For implementation, the spatial Gaussian kernel width was set to (:{sigma:}_{xy}=13), and the pairwise compatibility parameter was set to compat = 10–11. These values had been empirically chosen just about generally adopted ranges in earlier CRF-based segmentation research, they usually had been mounted throughout all experiments. In our preliminary testing, this configuration offered an excellent stability between native smoothness and boundary preservation, and the efficiency was not extremely delicate to small parameter variations, making certain steady and reproducible outcomes.
Measurement module
The measurement module makes use of CRF-optimized segmentation outcomes of the optic cup and disc to calculate the vertical CDR, offering a important quantitative indicator for glaucoma analysis. The calculation system is proven in Eq. (2.1), the place (:{V}_{cup}) and (:{V}_{disc}) characterize the vertical diameters of the optic cup and disc, respectively. Particularly, the measurement module first extracts the vertical diameters of the optic cup and disc from the segmentation outcomes, then computes the vertical CDR worth via ratio calculation. A CDR worth exceeding 0.6 is usually considered a possible diagnostic marker for glaucoma. By reworking segmentation outcomes into clinically significant CDR metrics, the measurement module supplies important quantitative proof for medical decision-making.

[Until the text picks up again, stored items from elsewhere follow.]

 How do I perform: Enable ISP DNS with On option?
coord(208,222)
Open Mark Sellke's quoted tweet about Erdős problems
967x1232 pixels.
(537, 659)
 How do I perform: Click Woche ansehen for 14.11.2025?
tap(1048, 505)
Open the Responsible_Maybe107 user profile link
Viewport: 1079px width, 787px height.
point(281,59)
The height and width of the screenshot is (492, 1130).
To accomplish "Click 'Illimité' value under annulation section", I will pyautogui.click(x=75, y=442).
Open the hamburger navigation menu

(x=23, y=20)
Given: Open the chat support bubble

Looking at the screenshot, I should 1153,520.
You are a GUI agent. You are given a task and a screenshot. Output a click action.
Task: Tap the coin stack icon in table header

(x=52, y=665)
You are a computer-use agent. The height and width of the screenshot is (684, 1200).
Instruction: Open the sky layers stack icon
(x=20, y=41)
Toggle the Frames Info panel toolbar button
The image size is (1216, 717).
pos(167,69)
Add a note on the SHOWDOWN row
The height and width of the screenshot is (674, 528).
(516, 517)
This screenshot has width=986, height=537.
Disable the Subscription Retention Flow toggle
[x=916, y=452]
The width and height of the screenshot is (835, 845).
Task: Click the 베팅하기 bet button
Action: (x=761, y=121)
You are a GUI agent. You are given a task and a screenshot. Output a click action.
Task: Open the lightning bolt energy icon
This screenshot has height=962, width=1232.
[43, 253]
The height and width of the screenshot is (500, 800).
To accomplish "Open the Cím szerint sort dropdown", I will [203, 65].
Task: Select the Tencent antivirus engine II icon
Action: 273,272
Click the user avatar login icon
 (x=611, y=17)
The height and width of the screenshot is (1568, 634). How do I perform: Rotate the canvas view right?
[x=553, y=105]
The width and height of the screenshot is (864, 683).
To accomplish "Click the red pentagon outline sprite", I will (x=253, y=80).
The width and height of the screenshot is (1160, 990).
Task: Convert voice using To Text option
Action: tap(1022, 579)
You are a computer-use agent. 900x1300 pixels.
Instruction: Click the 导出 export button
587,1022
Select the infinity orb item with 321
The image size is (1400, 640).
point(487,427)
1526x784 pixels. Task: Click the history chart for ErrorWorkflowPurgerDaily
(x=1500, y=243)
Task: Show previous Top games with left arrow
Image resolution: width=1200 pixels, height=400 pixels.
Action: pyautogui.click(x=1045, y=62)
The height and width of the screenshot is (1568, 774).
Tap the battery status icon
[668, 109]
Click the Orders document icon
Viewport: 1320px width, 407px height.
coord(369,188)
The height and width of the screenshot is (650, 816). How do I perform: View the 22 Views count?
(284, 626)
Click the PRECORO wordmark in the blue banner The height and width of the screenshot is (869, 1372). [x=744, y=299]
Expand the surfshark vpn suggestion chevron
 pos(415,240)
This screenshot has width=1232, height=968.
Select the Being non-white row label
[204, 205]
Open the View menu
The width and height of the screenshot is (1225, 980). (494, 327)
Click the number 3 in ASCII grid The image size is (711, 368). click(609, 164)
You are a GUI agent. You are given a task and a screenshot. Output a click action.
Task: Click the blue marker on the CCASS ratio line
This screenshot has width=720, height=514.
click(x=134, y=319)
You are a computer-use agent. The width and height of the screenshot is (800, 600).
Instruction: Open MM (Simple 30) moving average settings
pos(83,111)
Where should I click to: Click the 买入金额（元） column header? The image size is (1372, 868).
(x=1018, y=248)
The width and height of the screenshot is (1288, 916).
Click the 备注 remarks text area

$$:textual content{C}textual content{D}textual content{R}=frac{{V}_{cup}}{{V}_{disc}}$$
(2.3)
Statistical methodology
To quantitatively analyze the analysis outcomes, this examine employs the Cube coefficient and Intersection over Union (IoU) as main analysis metrics. The Cube coefficient is a extensively used similarity measure that successfully assesses the overlap between two samples. Its calculation system is as follows:
$$:textual content{D}textual content{i}textual content{c}textual content{e}=fracAcap:BVivid$$
(2.4)
Right here, A represents the expected segmentation area, and B denotes the bottom reality annotation area. The Cube coefficient ranges from 0 to 1, with values nearer to 1 indicating increased overlap between the prediction and floor reality. IoU is one other essential metric for evaluating segmentation outcomes, calculated because the ratio of the intersection to the union of the expected and floor reality areas. The system is as follows:
$$:textual content{I}textual content{o}textual content{U}=fracAcup:B$$
(2.5)
The IoU worth additionally ranges from 0 to 1, with increased values indicating higher segmentation efficiency of the mannequin.